-- Given data follows --

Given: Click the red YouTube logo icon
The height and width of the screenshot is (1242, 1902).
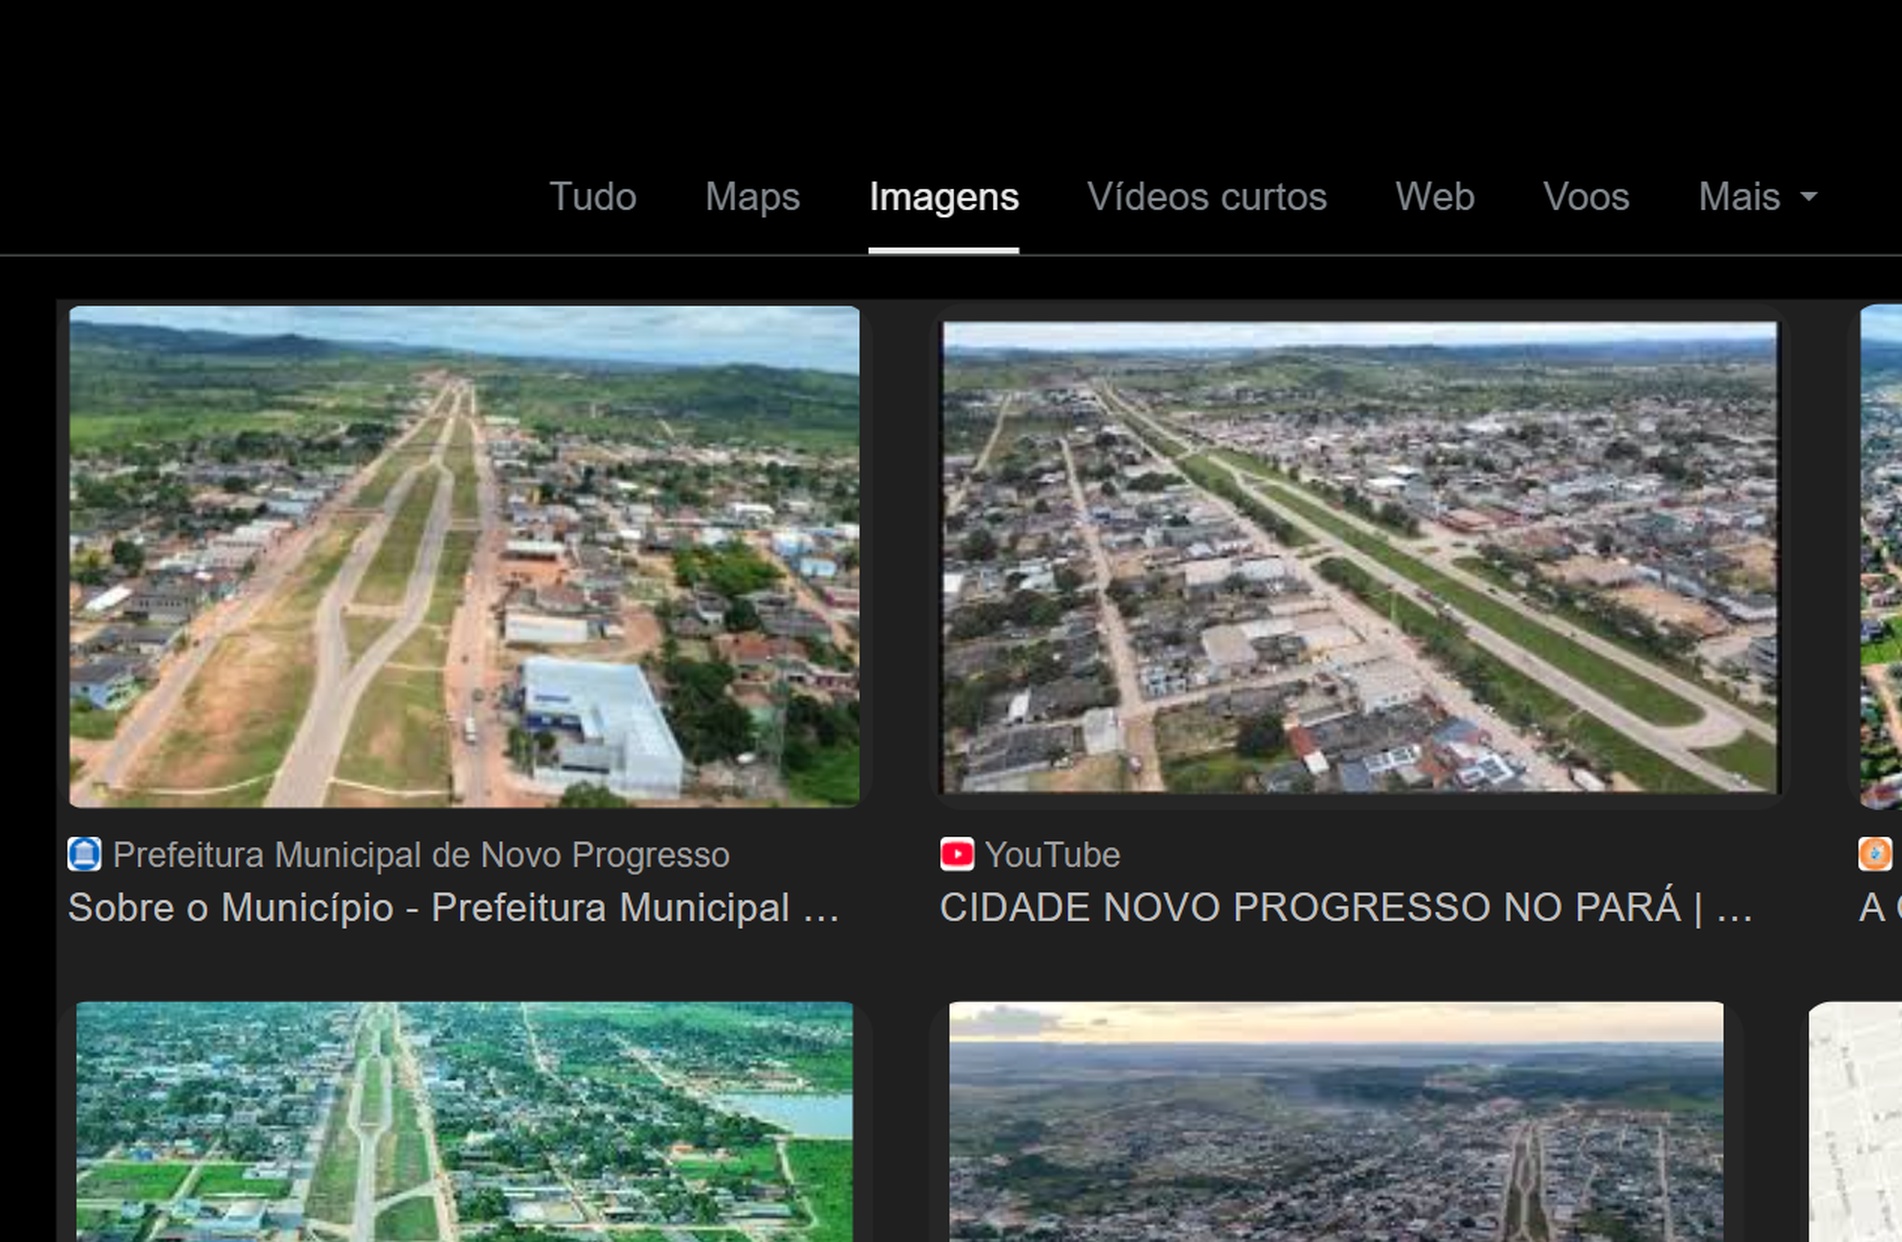Looking at the screenshot, I should click(956, 855).
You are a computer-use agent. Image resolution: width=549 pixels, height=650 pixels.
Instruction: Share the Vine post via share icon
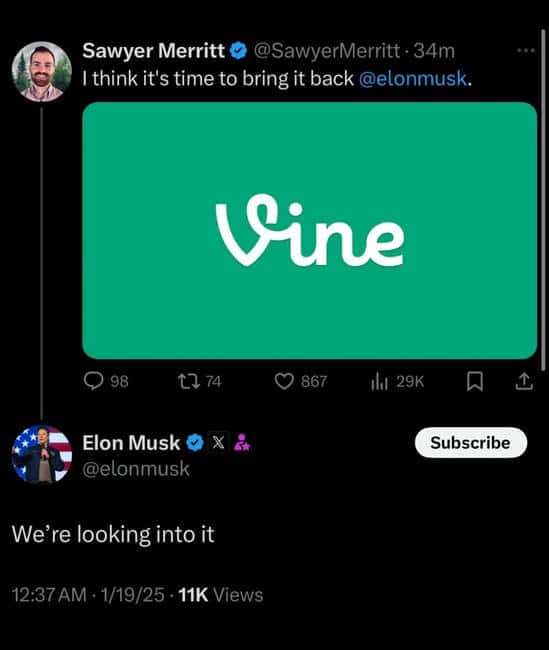(x=524, y=381)
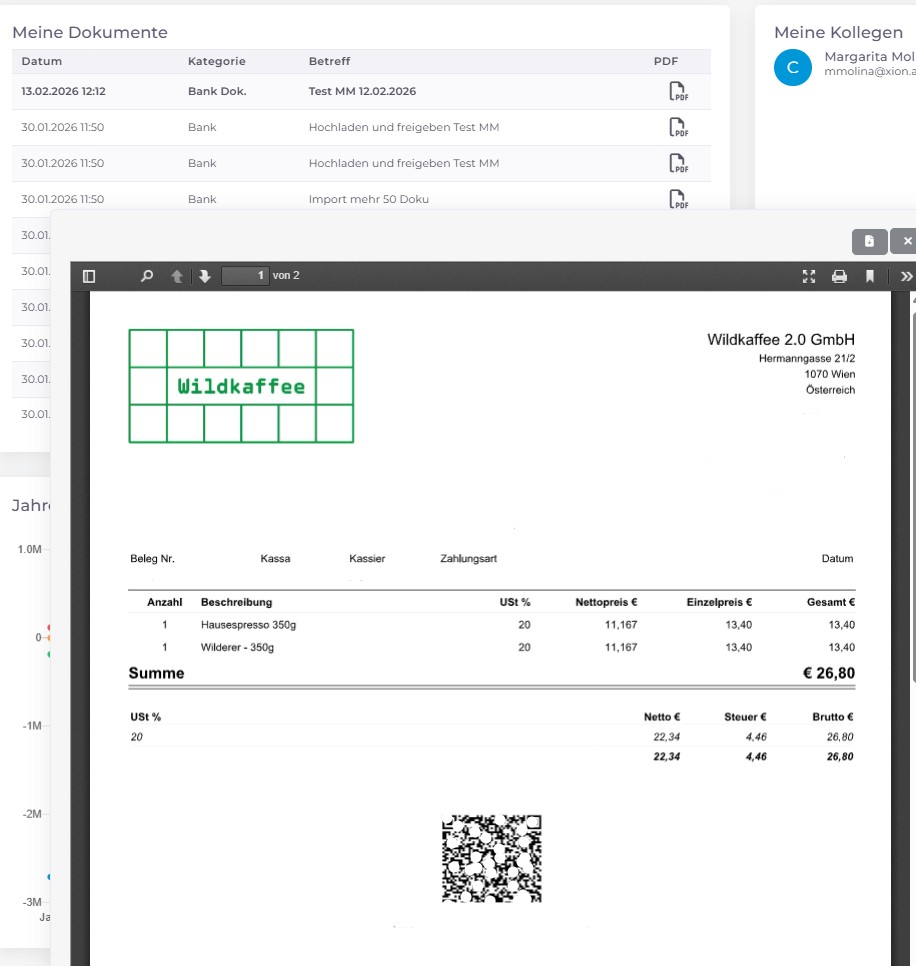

-- Given data concluded --

Each entry must be retyped word for word, with every image omitted.

**Answer section**
Given: Click the red YouTube logo icon
The height and width of the screenshot is (1242, 1902).
Looking at the screenshot, I should click(956, 855).
You are a computer-use agent. Image resolution: width=549 pixels, height=650 pixels.
Instruction: Share the Vine post via share icon
(x=524, y=381)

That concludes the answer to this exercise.